Reverse Transcription PCR (RT-PCR) is an important tool that allows the assessment of nucleic acid targets that are present in the form of RNA. It has a wide range of applications including gene expression and detection of RNA viruses. During 1-step RT-PCR, reverse transcription of RNA to cDNA occurs in the same reaction vessel as the PCR, which is especially important for clinical applications as the reduced manual handling improves consistency and reduces time to result. Reverse transcription digital PCR (dPCR) further improves the technique by making quantification of extremely rare target material possible without the need for a comparative standard curve – thus enabling better overall consistency and lower limits of detection.
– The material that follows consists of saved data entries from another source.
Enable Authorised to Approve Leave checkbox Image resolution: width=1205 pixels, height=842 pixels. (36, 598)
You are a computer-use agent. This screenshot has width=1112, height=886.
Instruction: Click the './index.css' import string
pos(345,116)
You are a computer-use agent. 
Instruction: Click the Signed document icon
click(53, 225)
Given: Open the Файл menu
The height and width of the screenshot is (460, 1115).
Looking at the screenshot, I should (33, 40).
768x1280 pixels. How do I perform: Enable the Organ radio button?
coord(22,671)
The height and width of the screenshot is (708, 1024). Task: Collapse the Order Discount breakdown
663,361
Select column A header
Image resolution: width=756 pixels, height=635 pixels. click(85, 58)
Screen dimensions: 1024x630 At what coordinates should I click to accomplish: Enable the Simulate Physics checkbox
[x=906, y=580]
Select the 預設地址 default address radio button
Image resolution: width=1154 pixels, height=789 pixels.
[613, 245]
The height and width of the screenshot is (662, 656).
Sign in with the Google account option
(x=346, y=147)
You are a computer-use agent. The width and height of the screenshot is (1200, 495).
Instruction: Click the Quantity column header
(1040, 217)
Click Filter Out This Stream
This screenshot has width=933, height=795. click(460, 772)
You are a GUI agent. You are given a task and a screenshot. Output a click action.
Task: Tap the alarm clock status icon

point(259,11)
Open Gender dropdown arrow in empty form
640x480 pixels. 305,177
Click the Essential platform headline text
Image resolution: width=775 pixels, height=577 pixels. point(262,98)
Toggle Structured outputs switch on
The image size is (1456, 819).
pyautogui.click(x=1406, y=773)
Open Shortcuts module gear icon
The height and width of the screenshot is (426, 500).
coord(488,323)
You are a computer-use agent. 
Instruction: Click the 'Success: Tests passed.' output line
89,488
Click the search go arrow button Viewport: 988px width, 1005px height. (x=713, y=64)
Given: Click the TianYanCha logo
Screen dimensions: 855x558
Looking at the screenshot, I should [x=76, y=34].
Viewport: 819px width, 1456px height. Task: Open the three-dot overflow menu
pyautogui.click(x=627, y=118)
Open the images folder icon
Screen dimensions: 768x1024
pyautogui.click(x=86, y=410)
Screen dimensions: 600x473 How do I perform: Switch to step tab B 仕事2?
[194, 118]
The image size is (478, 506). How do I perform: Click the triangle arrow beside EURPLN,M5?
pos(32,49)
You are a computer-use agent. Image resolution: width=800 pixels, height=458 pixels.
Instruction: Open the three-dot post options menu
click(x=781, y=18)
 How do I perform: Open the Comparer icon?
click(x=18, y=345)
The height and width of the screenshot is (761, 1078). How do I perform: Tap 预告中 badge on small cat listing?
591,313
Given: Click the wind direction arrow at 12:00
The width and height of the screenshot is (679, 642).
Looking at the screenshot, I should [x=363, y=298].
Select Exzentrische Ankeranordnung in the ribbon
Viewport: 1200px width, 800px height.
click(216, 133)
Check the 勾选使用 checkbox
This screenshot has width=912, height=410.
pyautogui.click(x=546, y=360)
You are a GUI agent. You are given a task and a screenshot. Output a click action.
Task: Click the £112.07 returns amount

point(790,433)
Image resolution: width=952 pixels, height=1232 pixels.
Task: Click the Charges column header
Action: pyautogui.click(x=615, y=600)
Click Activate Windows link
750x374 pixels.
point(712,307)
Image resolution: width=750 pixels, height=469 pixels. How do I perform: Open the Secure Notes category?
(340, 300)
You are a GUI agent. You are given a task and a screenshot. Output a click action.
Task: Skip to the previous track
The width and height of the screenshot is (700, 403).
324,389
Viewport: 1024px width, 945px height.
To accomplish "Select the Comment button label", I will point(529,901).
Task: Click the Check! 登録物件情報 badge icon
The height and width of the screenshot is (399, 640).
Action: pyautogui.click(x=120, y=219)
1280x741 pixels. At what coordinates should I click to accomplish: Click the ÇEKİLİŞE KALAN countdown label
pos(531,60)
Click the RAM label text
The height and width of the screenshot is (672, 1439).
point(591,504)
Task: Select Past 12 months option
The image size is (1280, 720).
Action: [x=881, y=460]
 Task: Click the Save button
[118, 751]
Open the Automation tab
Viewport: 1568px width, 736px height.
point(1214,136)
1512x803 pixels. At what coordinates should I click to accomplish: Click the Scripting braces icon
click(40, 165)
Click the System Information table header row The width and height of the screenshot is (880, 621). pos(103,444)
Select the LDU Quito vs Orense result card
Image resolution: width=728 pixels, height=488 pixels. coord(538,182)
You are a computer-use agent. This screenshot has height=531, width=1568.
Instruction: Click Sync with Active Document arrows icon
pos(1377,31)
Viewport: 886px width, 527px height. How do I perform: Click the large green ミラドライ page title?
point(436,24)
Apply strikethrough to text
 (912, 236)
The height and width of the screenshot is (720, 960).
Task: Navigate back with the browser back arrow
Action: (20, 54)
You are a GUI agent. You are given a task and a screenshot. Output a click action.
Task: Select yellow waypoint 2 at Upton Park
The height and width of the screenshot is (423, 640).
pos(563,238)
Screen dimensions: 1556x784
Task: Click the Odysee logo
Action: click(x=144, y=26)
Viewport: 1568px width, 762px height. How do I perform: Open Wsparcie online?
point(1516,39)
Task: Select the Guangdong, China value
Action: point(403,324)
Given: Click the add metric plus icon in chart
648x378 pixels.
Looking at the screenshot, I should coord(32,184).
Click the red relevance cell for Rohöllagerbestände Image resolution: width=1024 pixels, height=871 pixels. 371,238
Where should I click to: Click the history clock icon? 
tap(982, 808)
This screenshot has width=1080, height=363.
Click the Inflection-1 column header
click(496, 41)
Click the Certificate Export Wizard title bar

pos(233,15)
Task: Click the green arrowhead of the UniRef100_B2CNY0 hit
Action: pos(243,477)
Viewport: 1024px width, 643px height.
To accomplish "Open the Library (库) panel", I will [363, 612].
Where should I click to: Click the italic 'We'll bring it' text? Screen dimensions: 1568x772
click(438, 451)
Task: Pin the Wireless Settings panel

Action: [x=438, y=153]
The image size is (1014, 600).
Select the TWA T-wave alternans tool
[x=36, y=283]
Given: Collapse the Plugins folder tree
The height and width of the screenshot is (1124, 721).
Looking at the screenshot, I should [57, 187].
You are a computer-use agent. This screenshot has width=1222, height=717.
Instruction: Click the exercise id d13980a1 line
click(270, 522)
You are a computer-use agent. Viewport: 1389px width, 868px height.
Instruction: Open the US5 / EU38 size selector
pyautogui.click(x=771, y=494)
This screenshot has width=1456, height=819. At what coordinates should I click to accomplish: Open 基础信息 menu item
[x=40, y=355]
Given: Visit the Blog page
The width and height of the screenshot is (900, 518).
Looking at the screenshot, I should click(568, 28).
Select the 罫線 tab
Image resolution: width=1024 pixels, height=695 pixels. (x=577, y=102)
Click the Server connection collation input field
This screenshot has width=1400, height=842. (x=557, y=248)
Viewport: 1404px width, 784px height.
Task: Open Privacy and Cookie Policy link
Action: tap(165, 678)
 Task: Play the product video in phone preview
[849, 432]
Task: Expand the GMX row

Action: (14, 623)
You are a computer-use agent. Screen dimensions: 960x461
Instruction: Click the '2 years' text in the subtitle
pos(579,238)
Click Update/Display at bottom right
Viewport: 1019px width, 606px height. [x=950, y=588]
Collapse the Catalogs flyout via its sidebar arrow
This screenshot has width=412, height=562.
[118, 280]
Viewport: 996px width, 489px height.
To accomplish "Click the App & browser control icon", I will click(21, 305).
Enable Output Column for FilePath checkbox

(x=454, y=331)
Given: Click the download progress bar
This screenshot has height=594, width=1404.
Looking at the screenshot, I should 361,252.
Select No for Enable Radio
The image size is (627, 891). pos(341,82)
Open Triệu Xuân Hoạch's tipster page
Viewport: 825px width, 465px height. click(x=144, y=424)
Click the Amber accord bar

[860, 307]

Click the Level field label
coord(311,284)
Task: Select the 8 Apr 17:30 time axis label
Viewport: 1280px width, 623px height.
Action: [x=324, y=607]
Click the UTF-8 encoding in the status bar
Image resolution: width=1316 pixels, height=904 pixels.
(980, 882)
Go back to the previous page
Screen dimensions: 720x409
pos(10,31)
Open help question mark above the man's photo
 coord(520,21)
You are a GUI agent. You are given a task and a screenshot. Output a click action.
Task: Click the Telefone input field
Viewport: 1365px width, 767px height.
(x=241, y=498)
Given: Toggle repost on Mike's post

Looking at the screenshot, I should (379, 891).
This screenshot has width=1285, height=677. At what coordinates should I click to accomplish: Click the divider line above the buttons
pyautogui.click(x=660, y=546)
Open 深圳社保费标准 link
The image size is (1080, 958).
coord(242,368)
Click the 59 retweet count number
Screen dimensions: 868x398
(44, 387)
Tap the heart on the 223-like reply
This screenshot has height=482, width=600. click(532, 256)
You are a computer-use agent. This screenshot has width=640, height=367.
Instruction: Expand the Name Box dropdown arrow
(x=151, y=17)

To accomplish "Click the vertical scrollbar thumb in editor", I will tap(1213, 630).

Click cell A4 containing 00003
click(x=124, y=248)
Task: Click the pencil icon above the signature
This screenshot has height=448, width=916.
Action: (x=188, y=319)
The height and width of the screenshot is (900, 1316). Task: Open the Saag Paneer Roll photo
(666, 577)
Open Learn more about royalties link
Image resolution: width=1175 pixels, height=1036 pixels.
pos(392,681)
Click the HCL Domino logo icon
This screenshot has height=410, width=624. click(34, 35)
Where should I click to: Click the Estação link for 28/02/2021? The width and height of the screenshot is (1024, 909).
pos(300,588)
Furthermore, recent data suggests dPCR outperforms qPCR in the detection of viral targets such as the widespread SARS-CoV-2 virus.1

The Combinati Absolute Q is a novel 4-color dPCR platform with a complete workflow identical to qPCR. This system overcomes many challenges presented by current dPCR workflows. For example, dPCR typically requires a minimum of 2 instruments to execute the thermal cycling and data collection steps separately. This increases both the time to answer and hands on time as the user is required to move the samples from one stopping point to the next. The Absolute Q’s unique architecture allows it to handle reagent partitioning, reverse transcription, thermal cycling and data collection all on a single instrument and single consumable, enabling a true 1-step RT-dPCR workflow in under 2 hours. In this technical note, we showcase 1-step RT-dPCR on the Absolute Q using the |Q| SARS-CoV-2 Triplex Assay using an RNA-based reference material.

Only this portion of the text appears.